Mortar and concrete are fundamental materials in construction, both relying on a cementitious binder that hardens when mixed with water. They share a similar appearance in their powdered and mixed states, leading to frequent confusion among people starting a project. Despite this superficial resemblance, the two mixtures are engineered for entirely different functions within a structure. Understanding the distinct physical properties and intended applications of each material is paramount to ensuring a successful and durable build.
Defining the Ingredients
The foundational difference between these two materials lies in the composition of their aggregate components. Both mixtures require Portland cement and water, but the inclusion and size of the granular filler material change their resulting performance. Concrete is a composite material that requires both fine aggregate, which is typically sand, and a coarse aggregate, such as gravel or crushed stone. The coarse aggregate particles generally range in size from 4.75 millimeters up to 37.5 millimeters, providing bulk and forming a dense, interlocking matrix.
Mortar, conversely, is formulated using only fine aggregate, meaning only sand is included alongside the cement and water. This omission of large, coarse stone results in a smoother, more paste-like consistency which is better suited for thin applications. Mortar often includes additives like hydrated lime or other plasticizers, which enhance the mixture’s water retention and workability. These plasticizing agents ensure the mortar remains pliable long enough for masonry units to be properly set and adjusted by the mason. The high volume of coarse aggregate in concrete, which can account for up to 80% of its total mass, is the primary reason it develops vastly different characteristics compared to the fine-sand-only composition of mortar.
Strength Versus Adhesion
The most significant distinction between the materials is their intended function, which dictates their final strength profile. Concrete is specifically engineered for maximum compressive strength, which is its ability to bear a heavy load without being crushed. Due to the internal structure provided by the coarse aggregate, a typical structural concrete mix will achieve a compressive strength often exceeding 4,000 pounds per square inch (PSI) after a 28-day cure. The dense packing of the coarse and fine aggregate minimizes voids, allowing the cement paste to bond the material into a solid, load-bearing mass.
Mortar is primarily designed for bond strength, acting as an adhesive to join masonry units like bricks or blocks. Its compressive strength is intentionally much lower than concrete, which allows the mortar joints to accommodate minor structural movement, thermal expansion, and contraction without cracking the more expensive masonry unit itself. For example, Type M mortar, the strongest classification, reaches only about 2,500 PSI, while the widely used general-purpose Type N mortar achieves a mere 750 PSI. This lower strength and higher flexibility mean that if movement or settlement occurs, the resulting stress is absorbed by the mortar joint, which is easier and less expensive to repair through tuckpointing.

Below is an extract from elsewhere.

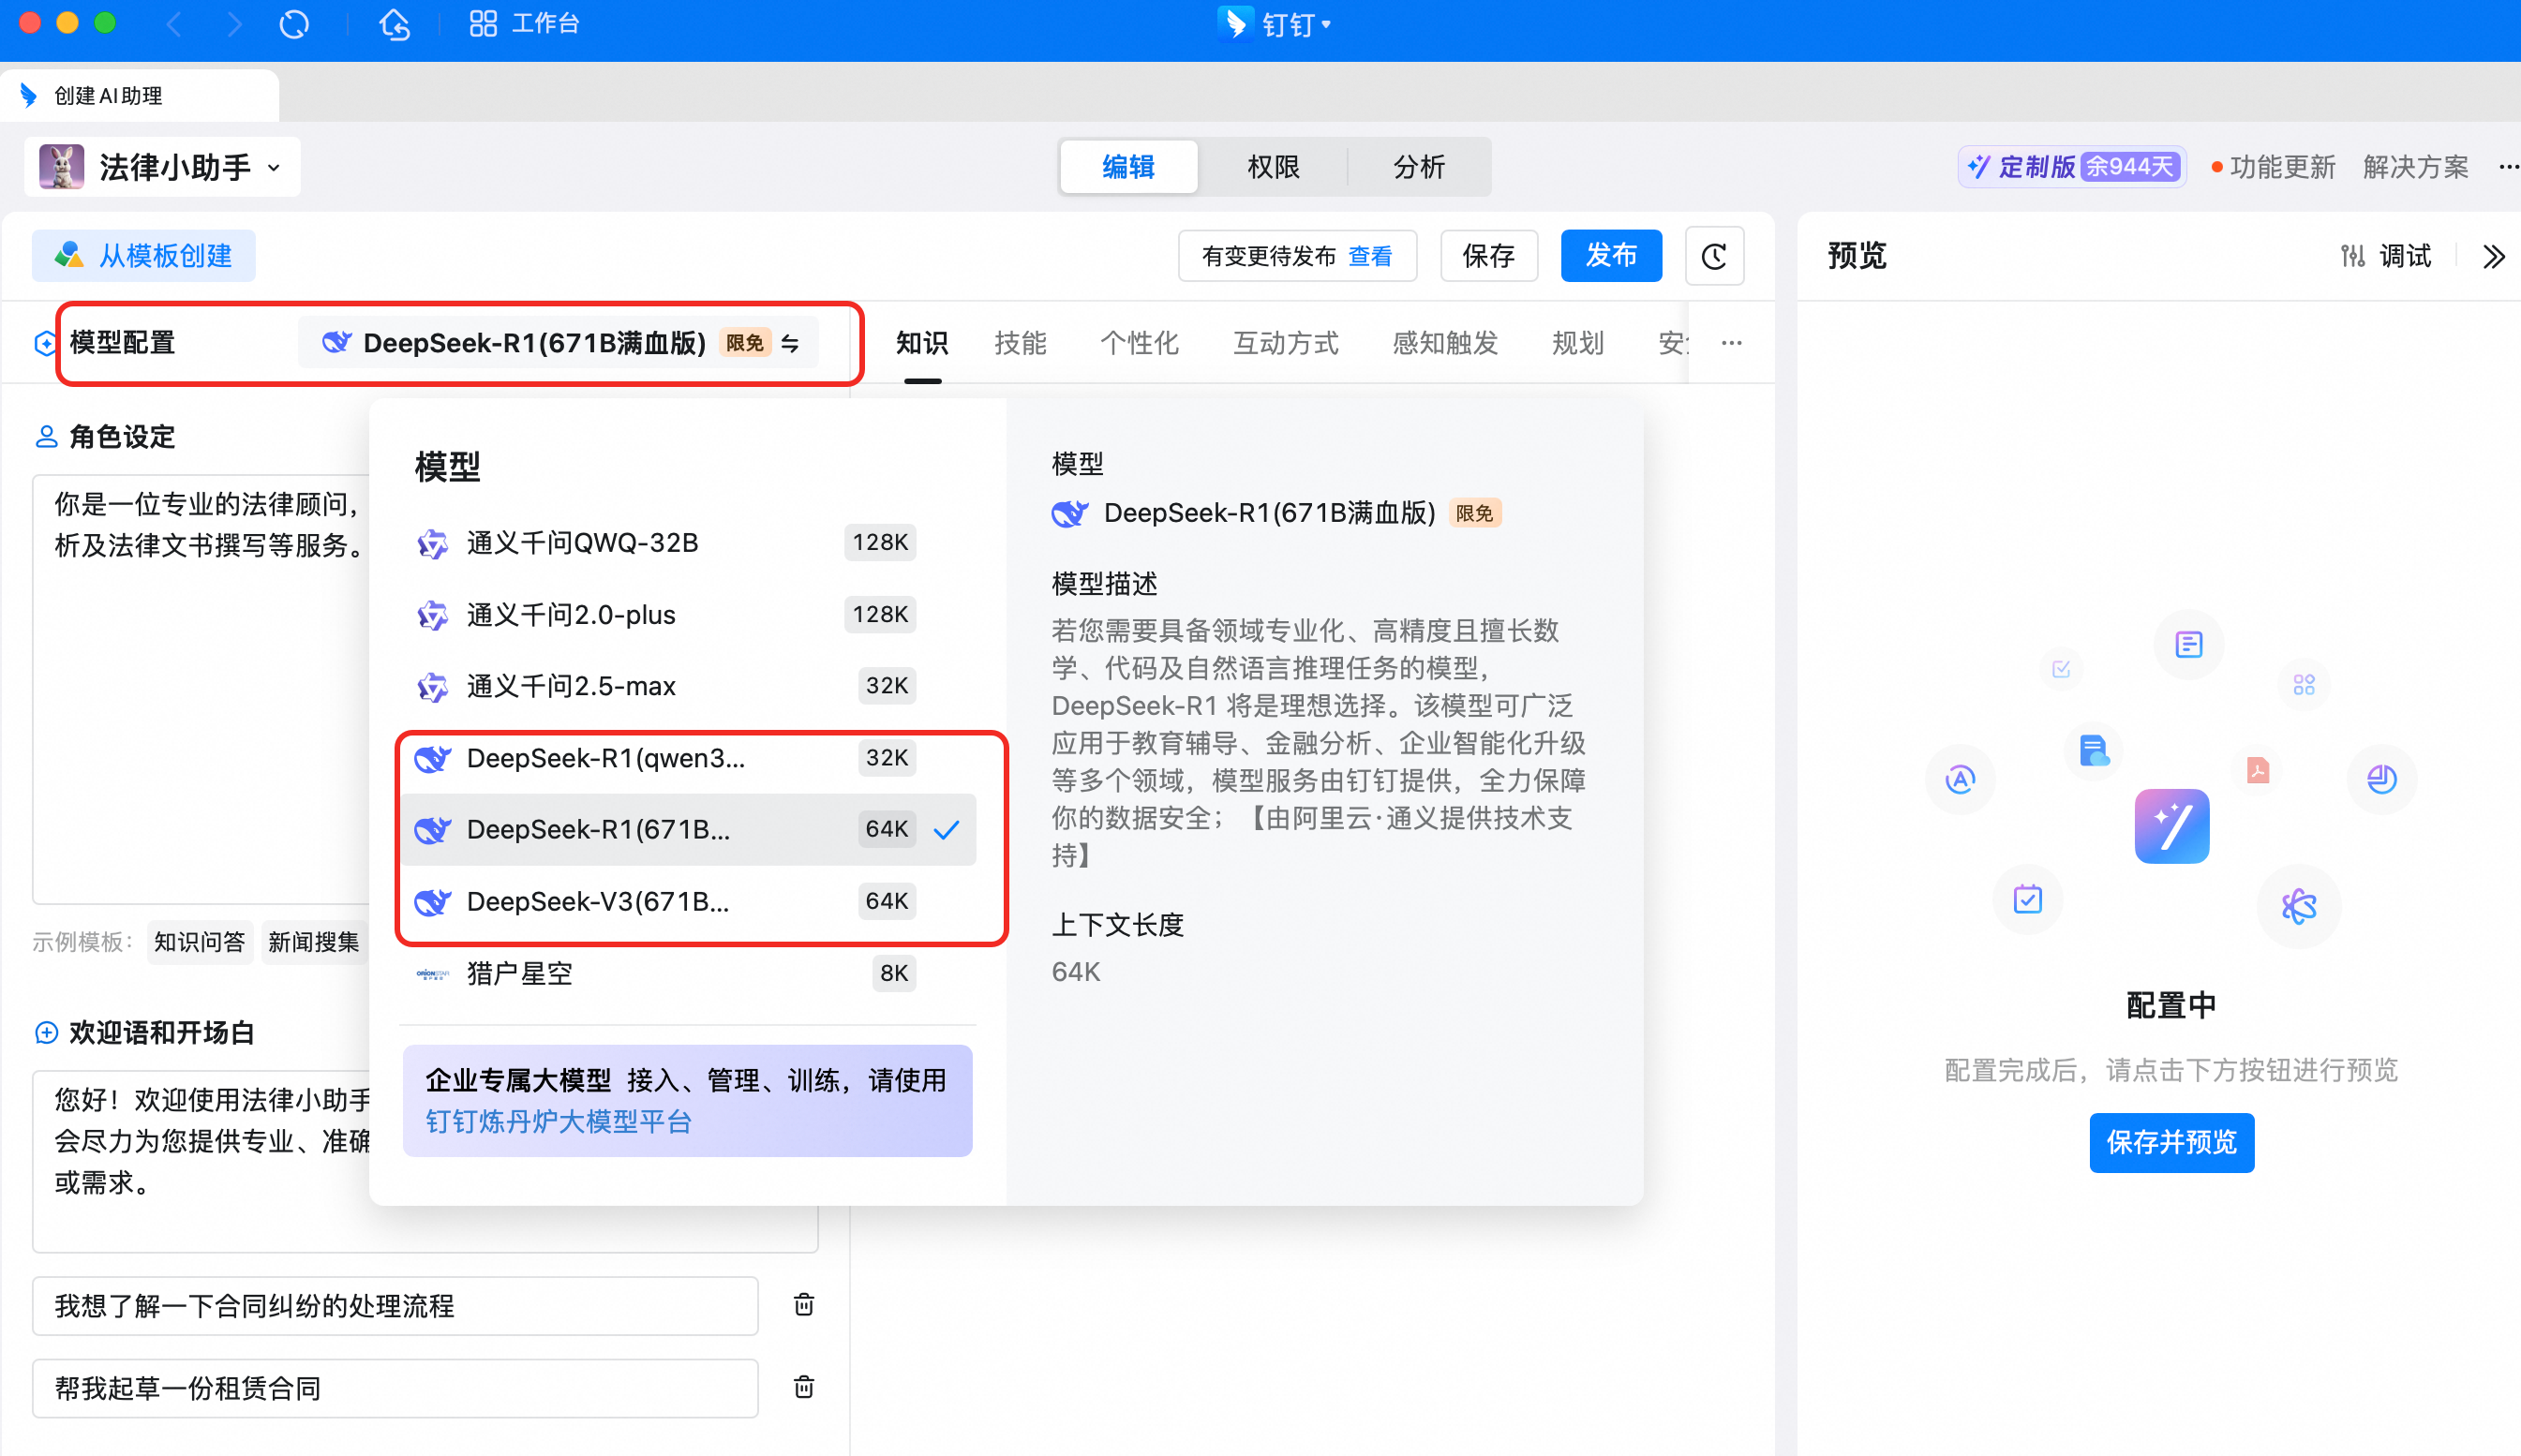
Task: Expand the 法律小助手 assistant dropdown
Action: point(274,168)
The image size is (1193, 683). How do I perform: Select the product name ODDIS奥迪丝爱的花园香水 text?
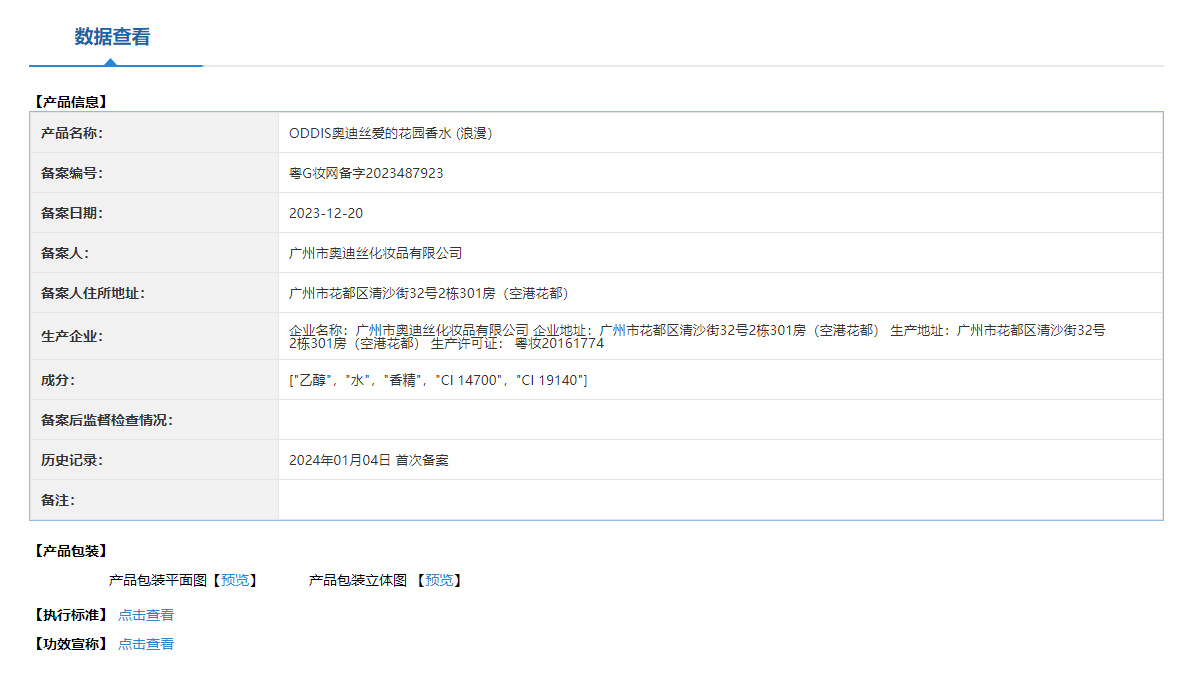tap(390, 133)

The various American Society for Testing and Materials (ASTM) classifications for mortar, such as Type S (1,800 PSI) or Type O (350 PSI), are based on different ratios of cement, lime, and sand to tailor the strength and flexibility to specific applications. Mortars with high lime content, such as Type O, are softer and more flexible, making them ideal for the restoration of historic, soft-stone masonry. Conversely, Type S is a high-strength mix often used for exterior, below-grade applications where wind or soil pressure demands greater lateral resistance. This spectrum of strength is a deliberate design choice that prioritizes adhesion and movement tolerance over the raw, monolithic compressive power of concrete.
Choosing the Right Material for the Job
The structural role of each material determines where it must be used, and they are generally not interchangeable without risking structural failure. Concrete is the material of choice for all major structural elements that must carry a significant load or resist heavy forces. This includes pouring foundations, creating structural slabs, constructing retaining walls, and paving driveways and sidewalks. Using a mortar mix for a structural element like a foundation would result in catastrophic failure because it lacks the internal coarse aggregate structure needed to withstand those compressive forces.
Mortar is mandatory for laying bricks, concrete blocks, or natural stone because its primary function is to bind these separate units together. Its higher water content and fine composition make it more pliable, allowing the mason to achieve a smooth, uniform bed joint for setting the units. Attempting to use a rigid concrete mix as a binder for masonry would create joints that are too inflexible, causing the masonry units to crack as the structure settles or experiences normal temperature shifts. The correct selection balances load-bearing requirement with the need for flexibility and adhesion to ensure the longevity of the entire structure.